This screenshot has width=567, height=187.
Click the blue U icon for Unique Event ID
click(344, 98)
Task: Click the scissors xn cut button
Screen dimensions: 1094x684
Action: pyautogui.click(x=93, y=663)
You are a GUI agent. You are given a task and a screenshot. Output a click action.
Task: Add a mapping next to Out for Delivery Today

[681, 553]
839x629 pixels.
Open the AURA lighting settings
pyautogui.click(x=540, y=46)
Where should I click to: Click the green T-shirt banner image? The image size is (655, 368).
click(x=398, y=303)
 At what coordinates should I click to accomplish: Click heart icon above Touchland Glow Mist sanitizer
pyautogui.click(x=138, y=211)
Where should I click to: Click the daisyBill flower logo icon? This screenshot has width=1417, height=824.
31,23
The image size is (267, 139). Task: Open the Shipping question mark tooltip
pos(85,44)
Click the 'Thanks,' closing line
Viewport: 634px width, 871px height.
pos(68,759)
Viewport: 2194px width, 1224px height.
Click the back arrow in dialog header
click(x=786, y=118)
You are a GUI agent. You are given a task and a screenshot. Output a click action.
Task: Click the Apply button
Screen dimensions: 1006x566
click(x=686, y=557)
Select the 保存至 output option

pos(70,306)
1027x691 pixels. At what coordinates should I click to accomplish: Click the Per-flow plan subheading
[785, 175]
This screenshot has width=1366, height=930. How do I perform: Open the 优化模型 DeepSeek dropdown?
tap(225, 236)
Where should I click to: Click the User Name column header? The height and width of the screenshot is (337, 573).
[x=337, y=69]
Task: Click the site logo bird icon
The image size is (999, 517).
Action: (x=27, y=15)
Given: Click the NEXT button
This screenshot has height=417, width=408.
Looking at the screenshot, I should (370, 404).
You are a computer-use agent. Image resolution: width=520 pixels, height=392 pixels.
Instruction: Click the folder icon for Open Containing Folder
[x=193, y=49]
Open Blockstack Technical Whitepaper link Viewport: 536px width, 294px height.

# What is asked
Rewrite all of the data above, changing every "Viewport" to "Window" and leaving everything else untouched.

# Response to the exercise
This screenshot has width=567, height=187.
Click the blue U icon for Unique Event ID
click(344, 98)
Task: Click the scissors xn cut button
Screen dimensions: 1094x684
Action: pyautogui.click(x=93, y=663)
You are a GUI agent. You are given a task and a screenshot. Output a click action.
Task: Add a mapping next to Out for Delivery Today

[681, 553]
839x629 pixels.
Open the AURA lighting settings
pyautogui.click(x=540, y=46)
Where should I click to: Click the green T-shirt banner image? The image size is (655, 368).
click(x=398, y=303)
 At what coordinates should I click to accomplish: Click heart icon above Touchland Glow Mist sanitizer
pyautogui.click(x=138, y=211)
Where should I click to: Click the daisyBill flower logo icon? This screenshot has width=1417, height=824.
31,23
The image size is (267, 139). Task: Open the Shipping question mark tooltip
pos(85,44)
Click the 'Thanks,' closing line
Window: 634px width, 871px height.
pos(68,759)
Window: 2194px width, 1224px height.
Click the back arrow in dialog header
click(x=786, y=118)
You are a GUI agent. You are given a task and a screenshot. Output a click action.
Task: Click the Apply button
Screen dimensions: 1006x566
click(x=686, y=557)
Select the 保存至 output option

pos(70,306)
1027x691 pixels. At what coordinates should I click to accomplish: Click the Per-flow plan subheading
[785, 175]
This screenshot has width=1366, height=930. How do I perform: Open the 优化模型 DeepSeek dropdown?
tap(225, 236)
Where should I click to: Click the User Name column header? The height and width of the screenshot is (337, 573).
[x=337, y=69]
Task: Click the site logo bird icon
The image size is (999, 517).
Action: (x=27, y=15)
Given: Click the NEXT button
This screenshot has height=417, width=408.
Looking at the screenshot, I should (370, 404).
You are a computer-use agent. Image resolution: width=520 pixels, height=392 pixels.
Instruction: Click the folder icon for Open Containing Folder
[x=193, y=49]
Open Blockstack Technical Whitepaper link Window: 536px width, 294px height.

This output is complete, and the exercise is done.